*EXERCISE 1:*
Decide whether each statement below agrees with the goat herd thread, and answer yes or no with the deciding words from the thread quoted. (a) Tippy is being milked. (b) Jack has already gone to his new home. (c) The member named bjjohns has 100 acres.
*EXERCISE 2:*
Answer these questions using the goat herd thread:
(a) How old is Cami?
(b) What breed and sex is Bob Marley?
(c) Which buck is planned for Tippy?
*EXERCISE 3:*
Write the next part of the goat herd thread, starting after its last sentence.

*PASSAGE TO READ:*
###

# Some Pictures of my herd



## Missy (Jul 15, 2012)

Here is Troy- Saanen Buckling 4 months






This is Pixie- pygmy doeling=6 months, behind her is Ginger, ND doe-18 months, and to the right is Jack, Oberhasli x nubian buckling 1/1/2 months.





Here is Cami, nubian doeling, 3 months.









Next up is Sisco-ND buckling, about 8 months and Bob Marley, Nubian buck, 18 months





Ginger, ND doe 18 months





Here is mostly everyone plus Tippy, Oberhasli doe, 18 months.





Over 100 acres of woods, fields and brush, and they just had to eat in my back yard


----------



## autumnprairie (Jul 15, 2012)

thanks for sharing


----------



## bjjohns (Jul 15, 2012)

I like it, wish I had 100 acres, have to settle for 27. I like your mix. Milking anybody, or just doing the pet/eradication thing?


----------



## Missy (Jul 15, 2012)

Cami and Pixie are too young right now to be bred. Tippy is in milk and I am milking her, and Ginger aborted early in January(early in her pregnancy). She seems to be building a small udder slowly, I am waiting to see if she is actually pregnant or not.

Bob, Troy, and Sisco are the resident bucks and Jack is Tippy's son and not ready to go to his new home yet.


I think I may have lost my mind with three bucks to 4 does. My plans for the fall/next year are

Breed Tippy to Troy, and Ginger(if not pregnant) and Pixie to Sisco. Keep doeling out of Tippy if she provides me one. 

Cami if she is bred will be bred after the new year. I am watching her growth right now. I would like to breed her to Bob, but I am not sure about father daughter breedings. Also for her frist kidding, I may breed her to Sisco, hopefully making an easier delivery for her due to his smaller size.

###

*Data entries:*
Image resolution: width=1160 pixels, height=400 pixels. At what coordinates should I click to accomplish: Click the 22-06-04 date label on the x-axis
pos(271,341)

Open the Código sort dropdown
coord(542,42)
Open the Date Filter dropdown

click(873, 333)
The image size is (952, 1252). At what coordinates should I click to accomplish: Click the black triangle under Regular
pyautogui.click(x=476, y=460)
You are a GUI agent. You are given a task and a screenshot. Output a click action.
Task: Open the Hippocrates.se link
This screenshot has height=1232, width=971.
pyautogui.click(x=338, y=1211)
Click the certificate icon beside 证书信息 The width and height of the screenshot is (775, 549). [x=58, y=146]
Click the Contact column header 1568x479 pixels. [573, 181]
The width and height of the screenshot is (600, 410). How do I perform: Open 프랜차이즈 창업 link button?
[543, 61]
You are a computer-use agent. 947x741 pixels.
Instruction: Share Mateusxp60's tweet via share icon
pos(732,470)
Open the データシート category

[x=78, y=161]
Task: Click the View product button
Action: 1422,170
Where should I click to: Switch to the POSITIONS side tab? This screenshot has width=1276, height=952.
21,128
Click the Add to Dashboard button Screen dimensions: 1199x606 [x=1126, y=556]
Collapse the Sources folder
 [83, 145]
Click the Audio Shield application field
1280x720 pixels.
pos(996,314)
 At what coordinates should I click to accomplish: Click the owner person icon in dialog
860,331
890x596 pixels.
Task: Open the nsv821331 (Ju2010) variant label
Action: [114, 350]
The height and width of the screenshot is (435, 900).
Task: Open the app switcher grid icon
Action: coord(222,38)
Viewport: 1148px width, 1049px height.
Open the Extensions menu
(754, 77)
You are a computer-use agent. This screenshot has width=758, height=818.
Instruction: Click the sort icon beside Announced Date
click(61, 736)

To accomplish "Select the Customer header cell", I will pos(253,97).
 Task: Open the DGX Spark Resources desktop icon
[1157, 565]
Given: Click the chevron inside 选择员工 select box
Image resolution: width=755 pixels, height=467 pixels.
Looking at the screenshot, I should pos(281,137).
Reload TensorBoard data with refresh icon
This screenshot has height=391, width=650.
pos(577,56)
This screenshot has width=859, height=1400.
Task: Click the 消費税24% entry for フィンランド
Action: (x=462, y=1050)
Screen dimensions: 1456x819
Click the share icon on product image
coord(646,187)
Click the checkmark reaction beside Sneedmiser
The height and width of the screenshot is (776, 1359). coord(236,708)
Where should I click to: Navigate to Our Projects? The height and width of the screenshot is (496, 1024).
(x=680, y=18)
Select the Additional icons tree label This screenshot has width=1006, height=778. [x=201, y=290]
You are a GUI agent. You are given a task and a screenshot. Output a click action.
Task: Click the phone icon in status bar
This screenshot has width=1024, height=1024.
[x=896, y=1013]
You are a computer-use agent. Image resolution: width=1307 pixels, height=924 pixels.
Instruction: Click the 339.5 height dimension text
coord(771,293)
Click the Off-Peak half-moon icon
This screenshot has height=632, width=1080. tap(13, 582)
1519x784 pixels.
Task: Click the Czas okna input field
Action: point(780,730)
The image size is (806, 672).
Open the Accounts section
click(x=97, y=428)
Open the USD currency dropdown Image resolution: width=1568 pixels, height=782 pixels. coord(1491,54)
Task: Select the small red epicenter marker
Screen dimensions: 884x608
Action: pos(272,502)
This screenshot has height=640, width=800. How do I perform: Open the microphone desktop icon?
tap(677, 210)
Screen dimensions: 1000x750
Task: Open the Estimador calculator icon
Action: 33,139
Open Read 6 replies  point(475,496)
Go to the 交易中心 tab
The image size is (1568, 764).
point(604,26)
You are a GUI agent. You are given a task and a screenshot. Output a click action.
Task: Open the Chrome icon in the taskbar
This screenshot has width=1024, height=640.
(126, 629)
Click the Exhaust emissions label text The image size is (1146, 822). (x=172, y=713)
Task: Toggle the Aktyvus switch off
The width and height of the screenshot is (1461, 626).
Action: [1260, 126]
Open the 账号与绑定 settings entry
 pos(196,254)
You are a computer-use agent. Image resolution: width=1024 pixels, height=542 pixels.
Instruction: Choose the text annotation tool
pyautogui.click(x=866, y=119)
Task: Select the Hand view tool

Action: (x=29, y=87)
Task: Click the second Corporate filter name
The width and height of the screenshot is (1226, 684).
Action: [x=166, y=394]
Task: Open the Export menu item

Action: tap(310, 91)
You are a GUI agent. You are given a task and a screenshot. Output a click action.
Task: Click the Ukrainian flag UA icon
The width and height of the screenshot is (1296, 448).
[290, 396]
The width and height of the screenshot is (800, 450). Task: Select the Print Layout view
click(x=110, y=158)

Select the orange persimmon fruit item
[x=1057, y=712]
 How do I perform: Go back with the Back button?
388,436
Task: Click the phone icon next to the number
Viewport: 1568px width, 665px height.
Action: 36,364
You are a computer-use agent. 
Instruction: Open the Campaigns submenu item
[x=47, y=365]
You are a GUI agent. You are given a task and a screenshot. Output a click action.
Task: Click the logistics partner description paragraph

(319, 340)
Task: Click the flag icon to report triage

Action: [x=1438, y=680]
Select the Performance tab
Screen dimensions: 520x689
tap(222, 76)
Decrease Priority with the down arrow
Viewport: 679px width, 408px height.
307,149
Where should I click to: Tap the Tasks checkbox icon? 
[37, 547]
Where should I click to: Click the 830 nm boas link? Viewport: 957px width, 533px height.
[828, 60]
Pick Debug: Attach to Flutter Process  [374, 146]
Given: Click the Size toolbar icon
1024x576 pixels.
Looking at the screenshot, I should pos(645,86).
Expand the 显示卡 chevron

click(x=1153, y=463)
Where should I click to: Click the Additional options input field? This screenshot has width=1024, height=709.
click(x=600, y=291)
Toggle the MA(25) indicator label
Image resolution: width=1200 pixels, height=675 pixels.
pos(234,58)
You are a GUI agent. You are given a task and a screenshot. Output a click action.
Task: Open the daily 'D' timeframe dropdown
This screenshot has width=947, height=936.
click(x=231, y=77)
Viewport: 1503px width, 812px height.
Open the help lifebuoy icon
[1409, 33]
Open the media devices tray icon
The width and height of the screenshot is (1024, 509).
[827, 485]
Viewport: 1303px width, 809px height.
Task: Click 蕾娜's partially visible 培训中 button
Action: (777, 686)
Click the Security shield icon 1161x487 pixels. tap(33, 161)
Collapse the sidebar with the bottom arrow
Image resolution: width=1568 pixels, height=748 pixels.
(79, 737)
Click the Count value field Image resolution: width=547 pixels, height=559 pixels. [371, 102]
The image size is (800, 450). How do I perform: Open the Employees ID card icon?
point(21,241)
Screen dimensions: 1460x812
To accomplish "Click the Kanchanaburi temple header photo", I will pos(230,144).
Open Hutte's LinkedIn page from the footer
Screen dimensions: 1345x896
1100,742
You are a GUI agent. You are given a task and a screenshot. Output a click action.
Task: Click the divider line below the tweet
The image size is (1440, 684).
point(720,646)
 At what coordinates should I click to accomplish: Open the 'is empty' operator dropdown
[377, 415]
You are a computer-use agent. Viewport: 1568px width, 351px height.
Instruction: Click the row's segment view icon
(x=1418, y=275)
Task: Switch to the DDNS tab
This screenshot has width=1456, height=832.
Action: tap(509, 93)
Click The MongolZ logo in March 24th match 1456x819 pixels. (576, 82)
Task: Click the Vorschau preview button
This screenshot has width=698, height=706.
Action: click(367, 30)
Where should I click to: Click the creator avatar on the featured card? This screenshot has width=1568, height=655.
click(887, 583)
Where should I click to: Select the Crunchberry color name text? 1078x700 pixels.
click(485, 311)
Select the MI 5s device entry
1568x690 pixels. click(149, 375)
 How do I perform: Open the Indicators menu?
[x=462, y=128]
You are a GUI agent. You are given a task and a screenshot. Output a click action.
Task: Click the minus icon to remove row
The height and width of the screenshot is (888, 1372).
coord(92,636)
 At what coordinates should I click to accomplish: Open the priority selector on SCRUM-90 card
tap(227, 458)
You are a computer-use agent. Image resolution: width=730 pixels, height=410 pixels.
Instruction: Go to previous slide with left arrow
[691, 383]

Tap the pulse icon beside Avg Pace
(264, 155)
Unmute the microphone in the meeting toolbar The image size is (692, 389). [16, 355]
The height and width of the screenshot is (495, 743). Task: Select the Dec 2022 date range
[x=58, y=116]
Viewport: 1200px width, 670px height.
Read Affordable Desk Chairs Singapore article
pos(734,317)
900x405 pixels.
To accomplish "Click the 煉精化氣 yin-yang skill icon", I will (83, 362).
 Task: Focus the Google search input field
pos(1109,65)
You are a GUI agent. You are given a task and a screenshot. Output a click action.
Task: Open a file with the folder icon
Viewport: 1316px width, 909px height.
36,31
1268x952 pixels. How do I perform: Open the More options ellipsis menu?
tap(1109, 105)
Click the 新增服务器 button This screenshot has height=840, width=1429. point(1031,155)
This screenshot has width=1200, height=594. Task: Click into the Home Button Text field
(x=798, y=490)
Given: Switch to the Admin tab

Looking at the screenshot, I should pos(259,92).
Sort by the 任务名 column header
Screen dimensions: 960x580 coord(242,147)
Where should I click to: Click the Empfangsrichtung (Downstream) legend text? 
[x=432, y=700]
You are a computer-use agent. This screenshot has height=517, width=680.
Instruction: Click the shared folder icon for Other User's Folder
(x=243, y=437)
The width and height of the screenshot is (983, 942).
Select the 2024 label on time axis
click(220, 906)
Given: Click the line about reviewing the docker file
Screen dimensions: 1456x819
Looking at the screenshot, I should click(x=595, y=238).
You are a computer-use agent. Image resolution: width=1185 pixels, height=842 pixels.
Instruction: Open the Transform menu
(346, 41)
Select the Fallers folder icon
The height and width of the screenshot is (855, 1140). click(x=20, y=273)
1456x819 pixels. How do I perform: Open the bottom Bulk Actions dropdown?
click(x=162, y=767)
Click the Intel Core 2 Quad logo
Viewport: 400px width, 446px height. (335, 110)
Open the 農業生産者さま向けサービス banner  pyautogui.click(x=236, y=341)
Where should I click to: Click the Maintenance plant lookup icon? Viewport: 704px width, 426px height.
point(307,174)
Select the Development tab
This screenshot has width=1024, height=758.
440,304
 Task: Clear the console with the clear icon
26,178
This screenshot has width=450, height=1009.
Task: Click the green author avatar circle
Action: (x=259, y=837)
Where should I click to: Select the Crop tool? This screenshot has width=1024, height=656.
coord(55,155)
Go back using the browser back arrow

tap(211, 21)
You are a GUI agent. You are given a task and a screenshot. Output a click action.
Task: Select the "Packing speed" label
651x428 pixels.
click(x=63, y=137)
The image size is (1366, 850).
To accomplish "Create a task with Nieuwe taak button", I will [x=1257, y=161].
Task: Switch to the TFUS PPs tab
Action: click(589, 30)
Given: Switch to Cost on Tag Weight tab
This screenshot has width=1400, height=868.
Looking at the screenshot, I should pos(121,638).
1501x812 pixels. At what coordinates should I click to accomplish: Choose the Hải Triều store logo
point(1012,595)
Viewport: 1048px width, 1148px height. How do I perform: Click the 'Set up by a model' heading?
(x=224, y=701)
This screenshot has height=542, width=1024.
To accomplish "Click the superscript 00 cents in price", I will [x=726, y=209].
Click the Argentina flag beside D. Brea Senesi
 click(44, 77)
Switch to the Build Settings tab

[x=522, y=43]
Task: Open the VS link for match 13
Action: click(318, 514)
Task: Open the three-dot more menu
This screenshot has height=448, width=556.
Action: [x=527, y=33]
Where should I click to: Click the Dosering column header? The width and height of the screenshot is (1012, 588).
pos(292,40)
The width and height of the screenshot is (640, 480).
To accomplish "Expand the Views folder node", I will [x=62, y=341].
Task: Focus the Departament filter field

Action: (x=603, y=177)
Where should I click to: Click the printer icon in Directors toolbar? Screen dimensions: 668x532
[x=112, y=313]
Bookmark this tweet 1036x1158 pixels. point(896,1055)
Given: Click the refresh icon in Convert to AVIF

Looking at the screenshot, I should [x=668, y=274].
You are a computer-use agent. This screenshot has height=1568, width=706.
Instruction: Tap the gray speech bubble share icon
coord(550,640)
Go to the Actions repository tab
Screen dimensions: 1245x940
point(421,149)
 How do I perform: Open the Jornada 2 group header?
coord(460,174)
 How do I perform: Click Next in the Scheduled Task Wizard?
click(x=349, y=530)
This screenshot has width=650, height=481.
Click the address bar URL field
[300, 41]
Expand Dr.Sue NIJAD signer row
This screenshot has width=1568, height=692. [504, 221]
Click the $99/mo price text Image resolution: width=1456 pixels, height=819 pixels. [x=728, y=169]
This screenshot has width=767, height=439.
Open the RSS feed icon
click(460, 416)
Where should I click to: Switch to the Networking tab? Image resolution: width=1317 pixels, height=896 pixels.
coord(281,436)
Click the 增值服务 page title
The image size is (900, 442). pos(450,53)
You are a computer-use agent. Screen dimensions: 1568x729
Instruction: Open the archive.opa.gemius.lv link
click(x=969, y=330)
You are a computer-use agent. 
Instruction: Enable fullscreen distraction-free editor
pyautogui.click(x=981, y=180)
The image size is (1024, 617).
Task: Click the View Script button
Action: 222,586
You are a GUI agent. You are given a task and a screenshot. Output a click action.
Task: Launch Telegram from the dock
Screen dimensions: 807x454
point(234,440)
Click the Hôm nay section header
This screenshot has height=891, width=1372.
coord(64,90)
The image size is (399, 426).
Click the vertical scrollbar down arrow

###

*EXERCISE RESULT 1:*
(a) Yes: "Tippy is in milk and I am milking her"
(b) No: "Jack is Tippy's son and not ready to go to his new home yet."
(c) No: "wish I had 100 acres, have to settle for 27."

*EXERCISE RESULT 2:*
(a) 3 months
(b) A Nubian buck
(c) Troy

*EXERCISE RESULT 3:*
Bob is going to be a bit ansy not having a girl for him to breed herethis year,  but he has a few requests for his services so I am not worried Also if Troy doesn't get the job done this year, then Bob is my back up.


----------



## GLENMAR (Jul 16, 2012)

I     Cami.


----------



## ksalvagno (Jul 16, 2012)

Nice herd!


----------



## CochinBrahmaLover=) (Jul 16, 2012)

GLENMAR said:
			
		

> I     Cami.


X2!!


----------



## Missy (Jul 17, 2012)

I love Cami too. She is such a sweet goat. Very Quiet. Not like Ginger who yells over everything


----------



## Missy (Jul 17, 2012)

Could anyone tell me what color Cami is?


----------



## autumnprairie (Jul 18, 2012)

Missy said:
			
		

> Could anyone tell me what color Cami is?


tri color paint?


----------



## Missy (Jul 18, 2012)

autumnprairie said:
			
		

> Missy said:
> 
> 
> 
> ...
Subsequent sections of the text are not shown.